Überblick und Epidemiologie

Beim robotergestützten Rehabilitations-Exoskelettgang (RAGT) handelt es sich um die Verwendung angetriebener, tragbarer Orthesen, die eine synchronisierte Betätigung von Hüft- und Kniegelenk ermöglichen, um das Gehen über dem Boden oder auf dem Laufband zu erleichtern. Der Code Z99.1 („Abhängigkeit vom Rollstuhl“) der Internationalen Klassifikation der Krankheiten, Zehnte Revision (ICD-10), wird häufig bei der Dokumentation von Patienten verwendet, die von der Rollstuhlabhängigkeit zur Gehhilfe mithilfe von Exoskeletten übergehen.

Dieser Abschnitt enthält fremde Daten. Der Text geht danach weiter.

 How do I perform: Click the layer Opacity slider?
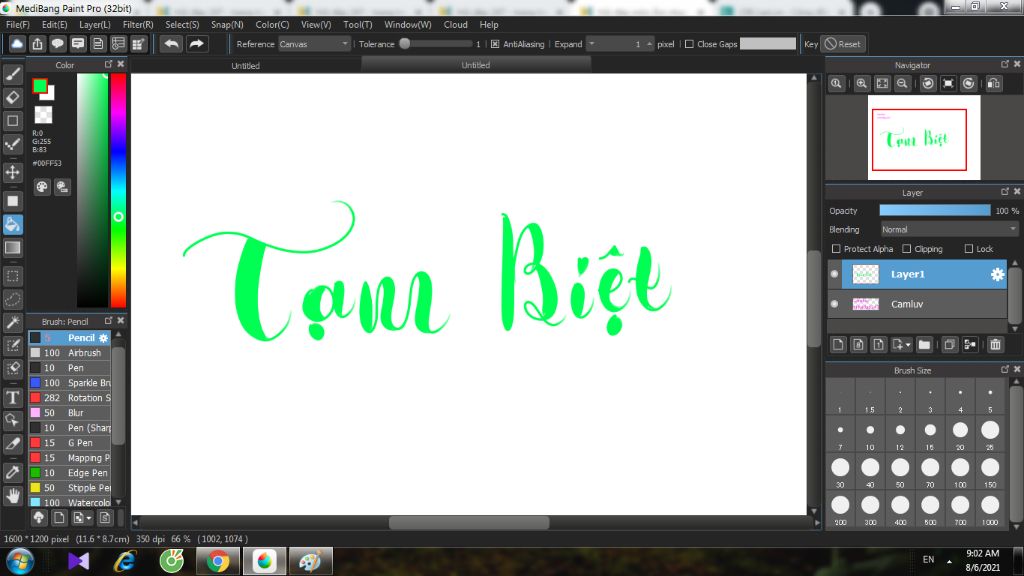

Weltweit beträgt die Prävalenz von Schlaganfällen 1,2 % (ca. 10 Millionen neue Fälle pro Jahr) und die SCI-Inzidenz liegt bei 54 pro Million pro Jahr. Im Jahr 2022 berichteten die Behindertenstatistiken der Vereinten Nationen, dass 15,4 % der Schlaganfallüberlebenden und 22,1 % der SCI-Patienten an RAGT-Programmen teilnahmen, was einem absoluten Anstieg von 3,2 % bzw. 5,8 % seit 2018 entspricht (p<0,01). Regional gesehen entfallen 42 % der RAGT-Nutzung auf Nordamerika, 35 % auf Europa, 18 % auf den asiatisch-pazifischen Raum und 5 % auf den Rest.

Die Altersverteilung zeigt eine maximale Einschreibung bei 58 ± 12 Jahren für Schlaganfall und 34 ± 9 Jahren für SCI. Es wird eine männliche Dominanz festgestellt (Schlaganfall = 57 % männlich; SCI = 71 % männlich). Es bestehen weiterhin Rassenunterschiede: Bei afroamerikanischen Schlaganfallpatienten ist die Wahrscheinlichkeit, RAGT zu erhalten, 1,4-fach höher als bei kaukasischen Patienten (bereinigtes OR = 1,38, 95 %-KI 1,12–1,70).

Schätzungen zur wirtschaftlichen Belastung zufolge kostet jeder RAGT-Kurs (≈20 Sitzungen) 7.500 US-Dollar (Abschreibung der Ausrüstung = 3.200 US-Dollar; Personal = 4.300 US-Dollar). Die durchschnittliche Verkürzung der stationären Verweildauer beträgt jedoch 4,3 Tage (95 % KI 3,8–4,8), was unter Berücksichtigung der Krankenhaustagesätze (2.900 US-Dollar/Tag) einer Nettoeinsparung von 12.600 US-Dollar pro Patient entspricht.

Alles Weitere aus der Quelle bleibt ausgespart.